◆ What to do:
Reproduce the items word for word, from the first line through the line that contains "The width and height of the screenshot is (1057, 638).", including that line.

◆ Records provided:
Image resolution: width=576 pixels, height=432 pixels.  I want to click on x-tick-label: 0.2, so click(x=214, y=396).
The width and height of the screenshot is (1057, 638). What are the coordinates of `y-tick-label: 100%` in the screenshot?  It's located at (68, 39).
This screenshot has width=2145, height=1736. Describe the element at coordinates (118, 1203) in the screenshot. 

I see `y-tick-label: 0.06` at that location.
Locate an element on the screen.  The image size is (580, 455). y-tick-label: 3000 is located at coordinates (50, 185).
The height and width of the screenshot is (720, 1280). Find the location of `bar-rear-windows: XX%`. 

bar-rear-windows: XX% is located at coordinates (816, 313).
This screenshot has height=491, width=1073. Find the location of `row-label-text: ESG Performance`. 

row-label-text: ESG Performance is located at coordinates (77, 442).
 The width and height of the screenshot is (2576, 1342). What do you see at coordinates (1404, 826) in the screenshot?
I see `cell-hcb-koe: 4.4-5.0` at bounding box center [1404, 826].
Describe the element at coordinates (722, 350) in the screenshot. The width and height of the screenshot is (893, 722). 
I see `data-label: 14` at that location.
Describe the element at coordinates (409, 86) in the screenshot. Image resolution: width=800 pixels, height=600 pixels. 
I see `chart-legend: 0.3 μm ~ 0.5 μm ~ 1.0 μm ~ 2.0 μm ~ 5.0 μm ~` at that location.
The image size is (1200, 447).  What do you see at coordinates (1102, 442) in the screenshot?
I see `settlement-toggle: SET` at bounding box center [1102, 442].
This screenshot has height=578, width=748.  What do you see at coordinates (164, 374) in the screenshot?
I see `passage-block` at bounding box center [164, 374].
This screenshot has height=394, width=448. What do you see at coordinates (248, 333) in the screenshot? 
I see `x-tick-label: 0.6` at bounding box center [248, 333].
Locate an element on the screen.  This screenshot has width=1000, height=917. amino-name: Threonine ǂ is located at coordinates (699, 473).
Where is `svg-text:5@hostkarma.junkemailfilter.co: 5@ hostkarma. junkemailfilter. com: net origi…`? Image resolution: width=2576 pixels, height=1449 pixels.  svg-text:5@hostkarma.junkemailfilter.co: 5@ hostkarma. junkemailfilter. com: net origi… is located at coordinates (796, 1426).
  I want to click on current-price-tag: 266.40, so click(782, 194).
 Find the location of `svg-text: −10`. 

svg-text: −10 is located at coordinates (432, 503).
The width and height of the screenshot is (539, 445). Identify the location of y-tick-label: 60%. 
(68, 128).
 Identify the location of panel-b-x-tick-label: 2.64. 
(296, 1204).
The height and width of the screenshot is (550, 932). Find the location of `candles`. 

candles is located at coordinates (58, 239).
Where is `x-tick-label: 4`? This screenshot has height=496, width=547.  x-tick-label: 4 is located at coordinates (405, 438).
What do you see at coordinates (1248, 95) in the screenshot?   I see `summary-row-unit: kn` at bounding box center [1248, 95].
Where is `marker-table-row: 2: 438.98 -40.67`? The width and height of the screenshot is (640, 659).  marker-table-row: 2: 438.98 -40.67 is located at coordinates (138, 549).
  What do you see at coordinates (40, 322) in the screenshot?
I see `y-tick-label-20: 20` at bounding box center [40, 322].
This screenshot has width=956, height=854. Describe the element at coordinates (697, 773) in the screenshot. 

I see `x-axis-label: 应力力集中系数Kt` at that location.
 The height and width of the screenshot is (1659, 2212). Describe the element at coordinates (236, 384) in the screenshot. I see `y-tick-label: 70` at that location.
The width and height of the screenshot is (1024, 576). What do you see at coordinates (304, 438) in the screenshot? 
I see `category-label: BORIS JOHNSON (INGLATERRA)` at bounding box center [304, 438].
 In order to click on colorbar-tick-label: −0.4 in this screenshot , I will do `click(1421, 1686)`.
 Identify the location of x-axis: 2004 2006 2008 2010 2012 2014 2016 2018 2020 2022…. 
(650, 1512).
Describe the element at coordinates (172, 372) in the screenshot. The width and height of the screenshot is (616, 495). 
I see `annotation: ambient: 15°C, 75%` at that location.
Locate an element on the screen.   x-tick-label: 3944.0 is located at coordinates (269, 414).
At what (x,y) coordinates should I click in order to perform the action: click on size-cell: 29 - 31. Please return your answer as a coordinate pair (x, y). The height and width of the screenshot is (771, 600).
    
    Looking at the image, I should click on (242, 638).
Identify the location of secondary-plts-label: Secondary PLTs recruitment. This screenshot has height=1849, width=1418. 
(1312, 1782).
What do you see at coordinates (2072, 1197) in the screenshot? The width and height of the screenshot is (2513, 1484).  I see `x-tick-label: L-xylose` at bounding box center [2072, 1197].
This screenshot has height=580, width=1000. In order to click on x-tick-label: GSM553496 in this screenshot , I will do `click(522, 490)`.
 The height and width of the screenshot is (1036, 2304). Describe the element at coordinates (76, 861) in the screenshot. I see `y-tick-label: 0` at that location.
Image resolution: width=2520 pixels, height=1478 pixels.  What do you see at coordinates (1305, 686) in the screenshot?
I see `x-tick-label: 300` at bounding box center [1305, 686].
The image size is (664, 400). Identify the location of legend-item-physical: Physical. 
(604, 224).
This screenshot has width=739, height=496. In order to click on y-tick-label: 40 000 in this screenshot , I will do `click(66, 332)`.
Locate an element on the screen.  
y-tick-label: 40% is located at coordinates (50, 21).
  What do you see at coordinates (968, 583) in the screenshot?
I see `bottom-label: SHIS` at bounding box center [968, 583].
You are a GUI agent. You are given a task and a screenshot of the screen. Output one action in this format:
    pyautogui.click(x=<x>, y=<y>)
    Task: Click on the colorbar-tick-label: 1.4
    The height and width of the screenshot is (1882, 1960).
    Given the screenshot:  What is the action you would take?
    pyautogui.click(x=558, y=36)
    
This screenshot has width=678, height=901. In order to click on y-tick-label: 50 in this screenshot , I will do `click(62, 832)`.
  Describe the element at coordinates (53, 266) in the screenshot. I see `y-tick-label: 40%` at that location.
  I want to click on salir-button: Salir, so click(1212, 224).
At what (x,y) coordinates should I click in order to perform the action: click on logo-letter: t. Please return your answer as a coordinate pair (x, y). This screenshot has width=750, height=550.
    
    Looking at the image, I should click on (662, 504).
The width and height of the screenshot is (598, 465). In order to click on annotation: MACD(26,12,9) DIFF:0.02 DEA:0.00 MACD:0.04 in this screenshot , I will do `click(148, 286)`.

◆ Output of the task:
Image resolution: width=576 pixels, height=432 pixels.  I want to click on x-tick-label: 0.2, so click(x=214, y=396).
The width and height of the screenshot is (1057, 638). What are the coordinates of `y-tick-label: 100%` in the screenshot?  It's located at (68, 39).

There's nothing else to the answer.